Robust Pricing of Equity-Indexed Annuities under Uncertain Volatility and Stochastic Interest Rate
Ludovic Gouden\`ege, Andrea Molent, Antonino Zanette

TL;DR
This paper introduces a new numerical method for pricing equity-indexed annuities with complex features under uncertain volatility and stochastic interest rates, incorporating early surrender risk analysis.
Contribution
It develops a tree-based numerical algorithm combining local volatility optimization for complex market models, and compares it with machine learning approaches.
Findings
The proposed algorithm is highly effective in numerical experiments.
It accurately captures the impact of uncertain volatility and stochastic interest rates.
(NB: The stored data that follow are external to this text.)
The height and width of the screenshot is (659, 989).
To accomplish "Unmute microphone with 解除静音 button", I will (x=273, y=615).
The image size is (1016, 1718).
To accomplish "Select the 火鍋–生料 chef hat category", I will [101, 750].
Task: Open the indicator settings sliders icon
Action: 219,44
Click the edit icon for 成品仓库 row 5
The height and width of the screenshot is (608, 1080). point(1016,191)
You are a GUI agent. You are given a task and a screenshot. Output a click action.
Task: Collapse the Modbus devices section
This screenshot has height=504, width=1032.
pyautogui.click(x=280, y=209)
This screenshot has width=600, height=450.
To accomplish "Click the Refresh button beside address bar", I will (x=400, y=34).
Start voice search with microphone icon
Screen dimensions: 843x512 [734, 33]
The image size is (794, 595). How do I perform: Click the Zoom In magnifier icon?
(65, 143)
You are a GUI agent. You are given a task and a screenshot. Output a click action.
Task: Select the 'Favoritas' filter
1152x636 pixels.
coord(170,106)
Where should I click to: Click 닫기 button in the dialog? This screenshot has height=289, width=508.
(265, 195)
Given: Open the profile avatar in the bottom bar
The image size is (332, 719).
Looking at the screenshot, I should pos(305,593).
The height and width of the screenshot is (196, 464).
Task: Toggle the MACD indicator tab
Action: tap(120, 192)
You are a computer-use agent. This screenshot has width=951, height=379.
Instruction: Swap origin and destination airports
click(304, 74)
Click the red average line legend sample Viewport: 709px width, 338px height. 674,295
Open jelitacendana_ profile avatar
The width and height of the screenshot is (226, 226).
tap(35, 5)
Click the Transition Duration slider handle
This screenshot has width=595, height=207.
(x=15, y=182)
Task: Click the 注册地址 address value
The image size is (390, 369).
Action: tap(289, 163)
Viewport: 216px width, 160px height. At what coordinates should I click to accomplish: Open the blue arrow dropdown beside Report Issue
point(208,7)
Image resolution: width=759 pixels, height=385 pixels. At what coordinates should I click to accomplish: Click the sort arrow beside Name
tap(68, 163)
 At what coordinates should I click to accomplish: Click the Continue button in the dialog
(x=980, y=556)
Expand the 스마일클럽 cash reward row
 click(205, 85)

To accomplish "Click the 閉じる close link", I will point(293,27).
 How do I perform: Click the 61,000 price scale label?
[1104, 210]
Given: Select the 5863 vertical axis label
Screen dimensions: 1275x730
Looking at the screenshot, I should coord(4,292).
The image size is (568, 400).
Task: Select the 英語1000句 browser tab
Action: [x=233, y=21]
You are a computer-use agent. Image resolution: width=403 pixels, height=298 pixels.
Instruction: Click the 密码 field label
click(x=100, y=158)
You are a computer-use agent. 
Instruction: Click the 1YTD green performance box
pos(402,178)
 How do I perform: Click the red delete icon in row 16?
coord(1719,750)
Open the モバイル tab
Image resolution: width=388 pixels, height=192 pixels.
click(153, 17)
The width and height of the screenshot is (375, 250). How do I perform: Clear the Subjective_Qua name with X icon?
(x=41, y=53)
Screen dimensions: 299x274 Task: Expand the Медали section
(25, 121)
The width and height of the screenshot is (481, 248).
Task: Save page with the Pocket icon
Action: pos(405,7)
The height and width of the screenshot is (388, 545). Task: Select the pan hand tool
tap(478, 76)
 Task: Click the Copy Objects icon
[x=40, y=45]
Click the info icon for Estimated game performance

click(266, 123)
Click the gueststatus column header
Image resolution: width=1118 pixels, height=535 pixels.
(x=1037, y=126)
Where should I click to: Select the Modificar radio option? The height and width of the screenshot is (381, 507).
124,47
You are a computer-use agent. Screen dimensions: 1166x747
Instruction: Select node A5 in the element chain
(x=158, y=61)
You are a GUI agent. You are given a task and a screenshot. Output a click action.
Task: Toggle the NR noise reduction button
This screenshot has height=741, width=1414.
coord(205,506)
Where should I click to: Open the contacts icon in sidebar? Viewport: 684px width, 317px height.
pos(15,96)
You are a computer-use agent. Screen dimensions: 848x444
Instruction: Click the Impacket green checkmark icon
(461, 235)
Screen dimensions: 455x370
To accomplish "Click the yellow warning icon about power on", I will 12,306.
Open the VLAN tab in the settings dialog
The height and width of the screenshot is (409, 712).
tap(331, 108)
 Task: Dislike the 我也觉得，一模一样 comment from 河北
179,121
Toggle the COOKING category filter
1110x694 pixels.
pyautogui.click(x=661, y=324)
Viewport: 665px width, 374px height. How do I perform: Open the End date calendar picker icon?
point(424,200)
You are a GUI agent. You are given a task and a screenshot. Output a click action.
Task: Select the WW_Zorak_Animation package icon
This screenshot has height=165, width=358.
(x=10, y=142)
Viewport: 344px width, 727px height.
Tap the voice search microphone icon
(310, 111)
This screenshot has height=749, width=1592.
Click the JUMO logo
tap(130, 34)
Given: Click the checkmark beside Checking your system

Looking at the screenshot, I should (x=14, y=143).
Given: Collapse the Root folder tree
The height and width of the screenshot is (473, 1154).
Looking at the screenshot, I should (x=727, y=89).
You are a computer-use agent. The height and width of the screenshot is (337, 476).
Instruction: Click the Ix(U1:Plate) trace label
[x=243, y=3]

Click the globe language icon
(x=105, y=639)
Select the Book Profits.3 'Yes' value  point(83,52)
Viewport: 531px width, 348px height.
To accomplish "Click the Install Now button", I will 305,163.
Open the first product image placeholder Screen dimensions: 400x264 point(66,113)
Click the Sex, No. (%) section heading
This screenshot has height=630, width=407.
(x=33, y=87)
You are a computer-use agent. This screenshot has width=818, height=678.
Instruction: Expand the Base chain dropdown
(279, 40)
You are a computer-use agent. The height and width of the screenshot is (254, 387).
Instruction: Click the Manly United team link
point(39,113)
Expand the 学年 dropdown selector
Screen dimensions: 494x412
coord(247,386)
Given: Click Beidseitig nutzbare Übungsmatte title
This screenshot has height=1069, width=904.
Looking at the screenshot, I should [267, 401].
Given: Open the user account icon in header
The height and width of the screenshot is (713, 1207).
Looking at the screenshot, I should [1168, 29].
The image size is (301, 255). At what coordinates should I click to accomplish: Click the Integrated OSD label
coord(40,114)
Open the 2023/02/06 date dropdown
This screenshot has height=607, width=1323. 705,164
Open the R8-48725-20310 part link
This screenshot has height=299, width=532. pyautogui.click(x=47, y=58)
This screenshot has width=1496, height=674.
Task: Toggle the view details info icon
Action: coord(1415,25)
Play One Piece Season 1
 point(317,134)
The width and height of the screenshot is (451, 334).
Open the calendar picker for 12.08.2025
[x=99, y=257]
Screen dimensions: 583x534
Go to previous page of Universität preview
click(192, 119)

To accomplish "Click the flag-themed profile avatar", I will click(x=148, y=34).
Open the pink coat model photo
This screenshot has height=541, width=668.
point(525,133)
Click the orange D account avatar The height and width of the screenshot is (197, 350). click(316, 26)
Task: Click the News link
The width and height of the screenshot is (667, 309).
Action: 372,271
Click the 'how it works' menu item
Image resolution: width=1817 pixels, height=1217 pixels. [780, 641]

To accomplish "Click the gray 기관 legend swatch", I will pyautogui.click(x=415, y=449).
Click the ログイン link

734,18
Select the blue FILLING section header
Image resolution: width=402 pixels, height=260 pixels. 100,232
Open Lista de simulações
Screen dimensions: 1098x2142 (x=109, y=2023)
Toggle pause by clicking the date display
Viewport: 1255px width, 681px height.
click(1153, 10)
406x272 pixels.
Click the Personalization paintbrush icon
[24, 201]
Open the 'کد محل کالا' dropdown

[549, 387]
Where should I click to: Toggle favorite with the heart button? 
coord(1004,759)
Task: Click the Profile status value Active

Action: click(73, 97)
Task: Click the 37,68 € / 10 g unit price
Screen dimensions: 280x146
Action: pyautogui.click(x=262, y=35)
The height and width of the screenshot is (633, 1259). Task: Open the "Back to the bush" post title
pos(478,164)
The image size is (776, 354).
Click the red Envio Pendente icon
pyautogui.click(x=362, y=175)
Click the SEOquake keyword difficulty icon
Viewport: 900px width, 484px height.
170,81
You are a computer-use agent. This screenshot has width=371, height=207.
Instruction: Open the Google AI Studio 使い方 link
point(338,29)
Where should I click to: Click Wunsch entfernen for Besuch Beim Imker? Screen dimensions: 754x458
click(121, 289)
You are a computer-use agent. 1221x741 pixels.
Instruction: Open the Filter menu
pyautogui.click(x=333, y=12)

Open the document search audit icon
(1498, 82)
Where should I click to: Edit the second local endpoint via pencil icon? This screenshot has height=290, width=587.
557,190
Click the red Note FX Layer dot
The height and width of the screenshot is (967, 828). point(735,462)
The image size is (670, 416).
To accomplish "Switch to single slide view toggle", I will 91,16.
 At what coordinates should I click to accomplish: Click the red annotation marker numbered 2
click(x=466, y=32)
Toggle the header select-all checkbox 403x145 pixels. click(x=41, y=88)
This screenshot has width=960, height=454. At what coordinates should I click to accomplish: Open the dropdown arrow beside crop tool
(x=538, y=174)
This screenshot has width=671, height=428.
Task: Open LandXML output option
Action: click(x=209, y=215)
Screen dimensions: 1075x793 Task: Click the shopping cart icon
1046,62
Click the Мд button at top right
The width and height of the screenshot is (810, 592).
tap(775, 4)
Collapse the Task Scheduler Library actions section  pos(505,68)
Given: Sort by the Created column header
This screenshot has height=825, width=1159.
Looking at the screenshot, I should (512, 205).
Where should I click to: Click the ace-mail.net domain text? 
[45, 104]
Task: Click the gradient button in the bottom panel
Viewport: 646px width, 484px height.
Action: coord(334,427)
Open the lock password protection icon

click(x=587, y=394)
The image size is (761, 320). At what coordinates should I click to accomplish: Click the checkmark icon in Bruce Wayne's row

The framework analyzes optimal surrender strategies under complex market dynamics.
Abstract
In this paper, we propose a novel methodology for pricing equity-indexed annuities featuring cliquet-style payoff structures and early surrender risk, using advanced financial modeling techniques. Specifically, the market is modeled by an equity index that follows an uncertain volatility framework, while the dynamics of the interest rate are captured by the Hull-White model. Due to the inherent complexity of the market dynamics under consideration, we develop a numerical algorithm that employs a tree-based framework to discretize both the interest rate and the underlying equity index, enhanced with local volatility optimization. The proposed algorithm is compared with a machine learning-based algorithm. Extensive numerical experiments demonstrate its high effectiveness. Furthermore, the numerical framework is employed to analyze key features of the insurance contract, including the…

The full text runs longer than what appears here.